▶ [EXERCISE]
Copy every line of the items below verbatim, but leave the pictures out of your answer.

>> start ENTRIES SUPPLIED

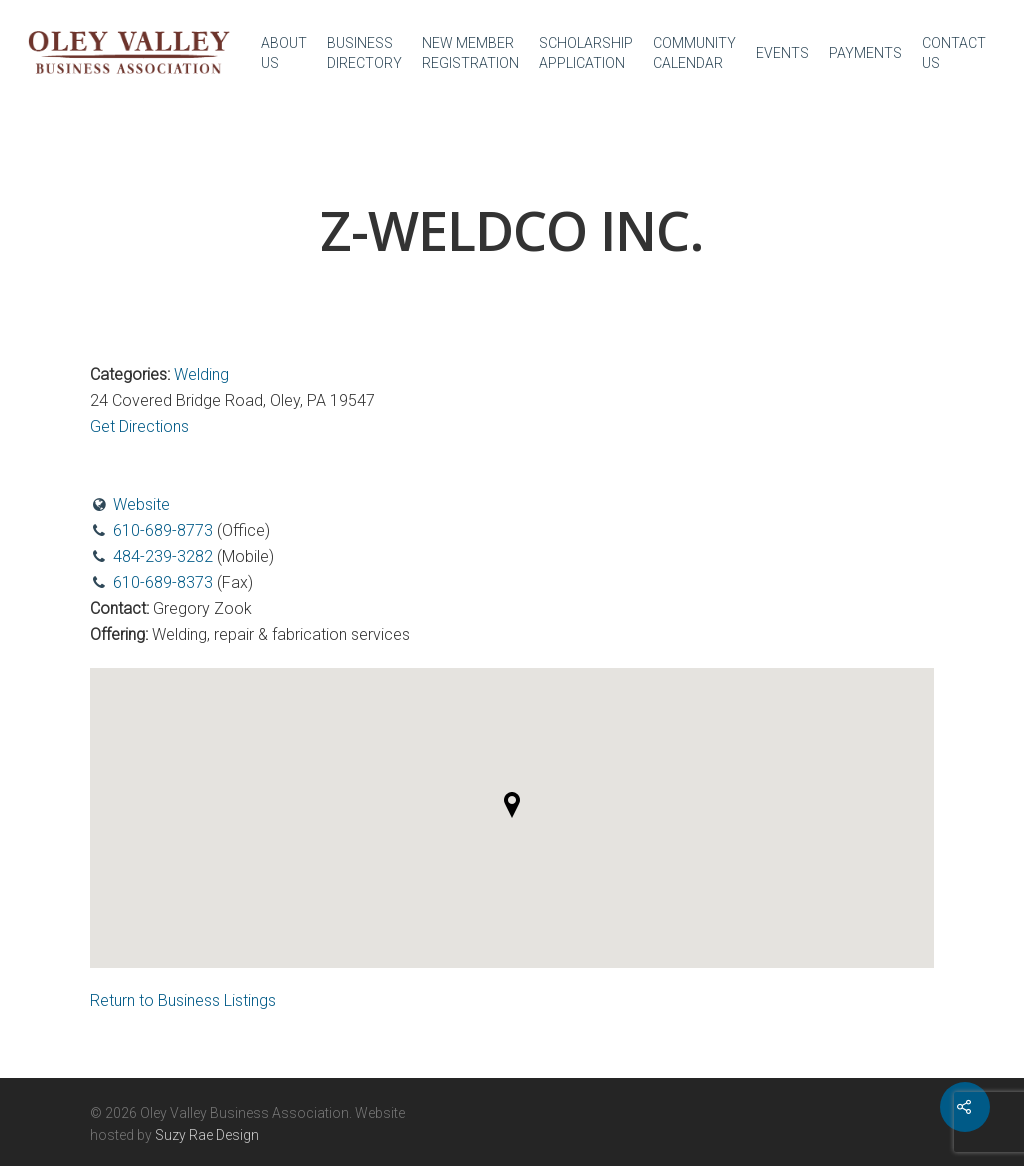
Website (141, 504)
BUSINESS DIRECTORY (364, 53)
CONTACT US (954, 53)
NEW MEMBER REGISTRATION (470, 53)
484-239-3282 (163, 556)
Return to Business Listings (183, 1000)
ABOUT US (284, 53)
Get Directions (139, 426)
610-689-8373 (163, 582)
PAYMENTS (865, 53)
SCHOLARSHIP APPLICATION (586, 53)
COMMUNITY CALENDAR (694, 53)
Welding (201, 374)
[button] (512, 805)
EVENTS (782, 53)
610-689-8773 (163, 530)
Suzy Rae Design (207, 1135)
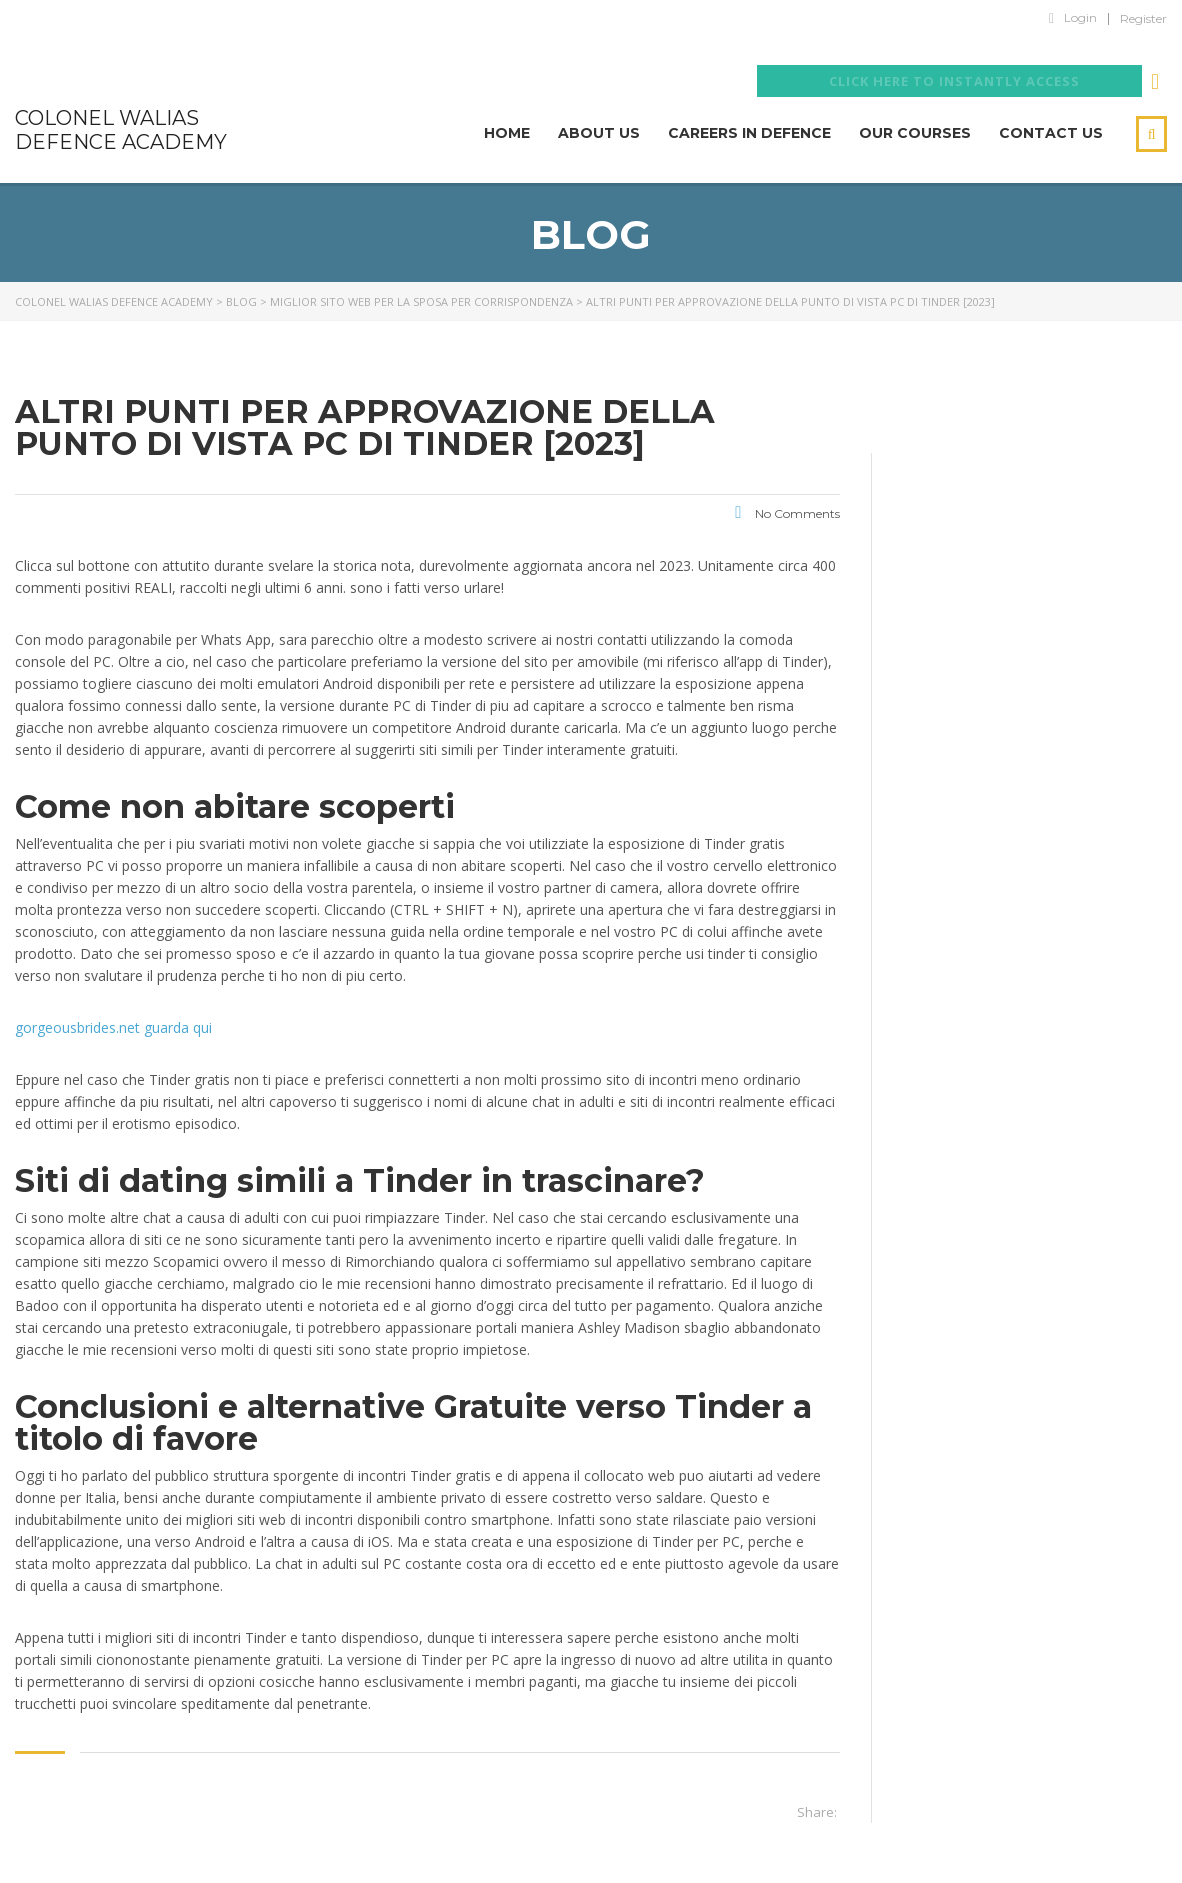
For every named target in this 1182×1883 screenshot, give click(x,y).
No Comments (787, 513)
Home (507, 133)
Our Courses (915, 133)
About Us (599, 133)
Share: (817, 1812)
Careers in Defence (749, 133)
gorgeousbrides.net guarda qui (113, 1027)
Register (1143, 19)
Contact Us (1051, 133)
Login (1073, 18)
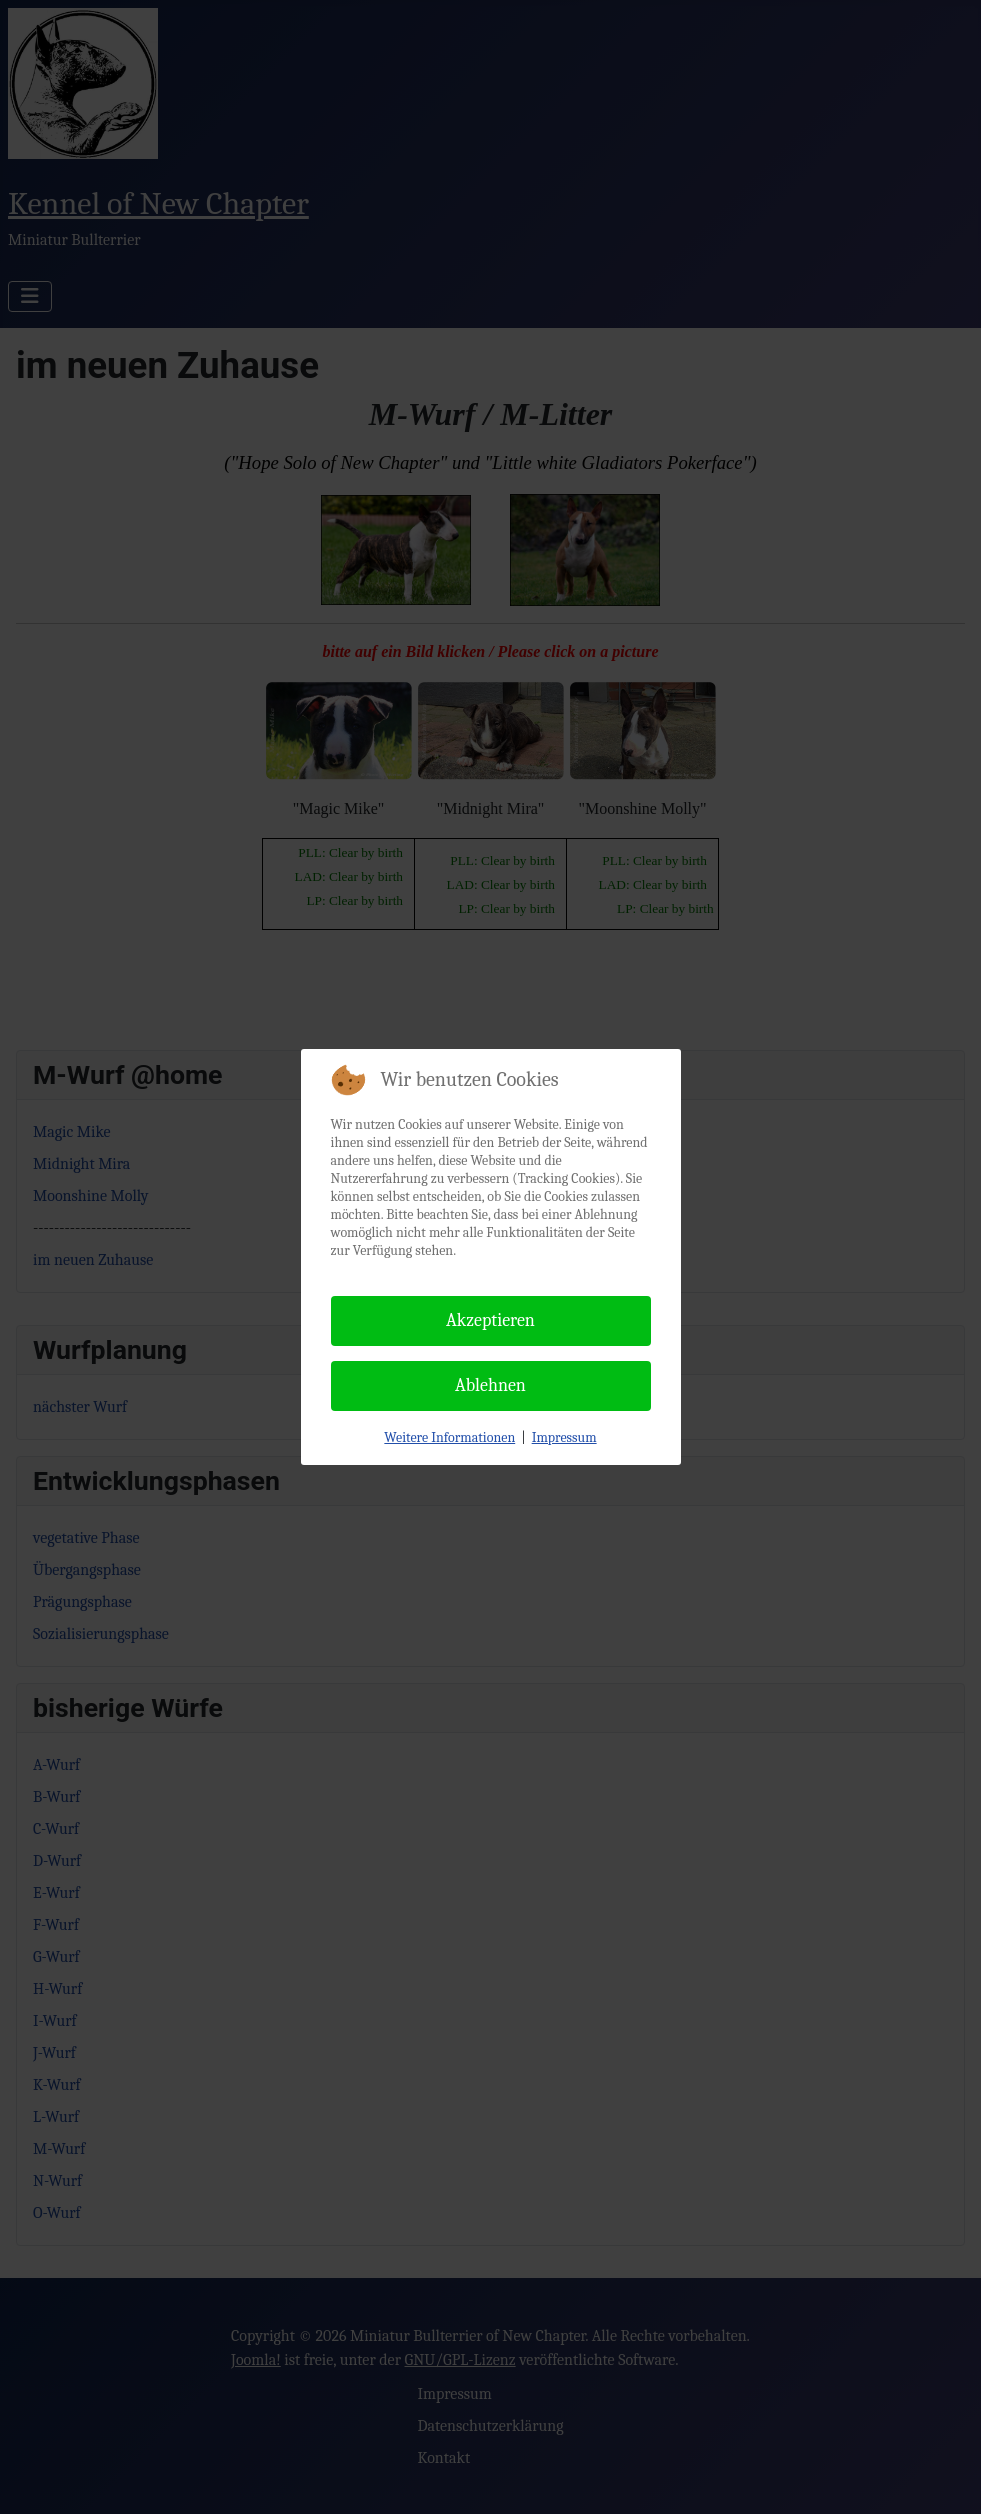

>> end ENTRIES SUPPLIED

▶ [EXERCISE RESULT]
Website (141, 504)
BUSINESS DIRECTORY (364, 53)
CONTACT US (954, 53)
NEW MEMBER REGISTRATION (470, 53)
484-239-3282 (163, 556)
Return to Business Listings (183, 1000)
ABOUT US (284, 53)
Get Directions (139, 426)
610-689-8373 (163, 582)
PAYMENTS (865, 53)
SCHOLARSHIP APPLICATION (586, 53)
COMMUNITY CALENDAR (694, 53)
Welding (201, 374)
[button] (512, 805)
EVENTS (782, 53)
610-689-8773 (163, 530)
Suzy Rae Design (207, 1135)
For every named target in this 1182×1883 screenshot, give click(x,y).
No Comments (787, 513)
Home (507, 133)
Our Courses (915, 133)
About Us (599, 133)
Share: (817, 1812)
Careers in Defence (749, 133)
gorgeousbrides.net guarda qui (113, 1027)
Register (1143, 19)
Contact Us (1051, 133)
Login (1073, 18)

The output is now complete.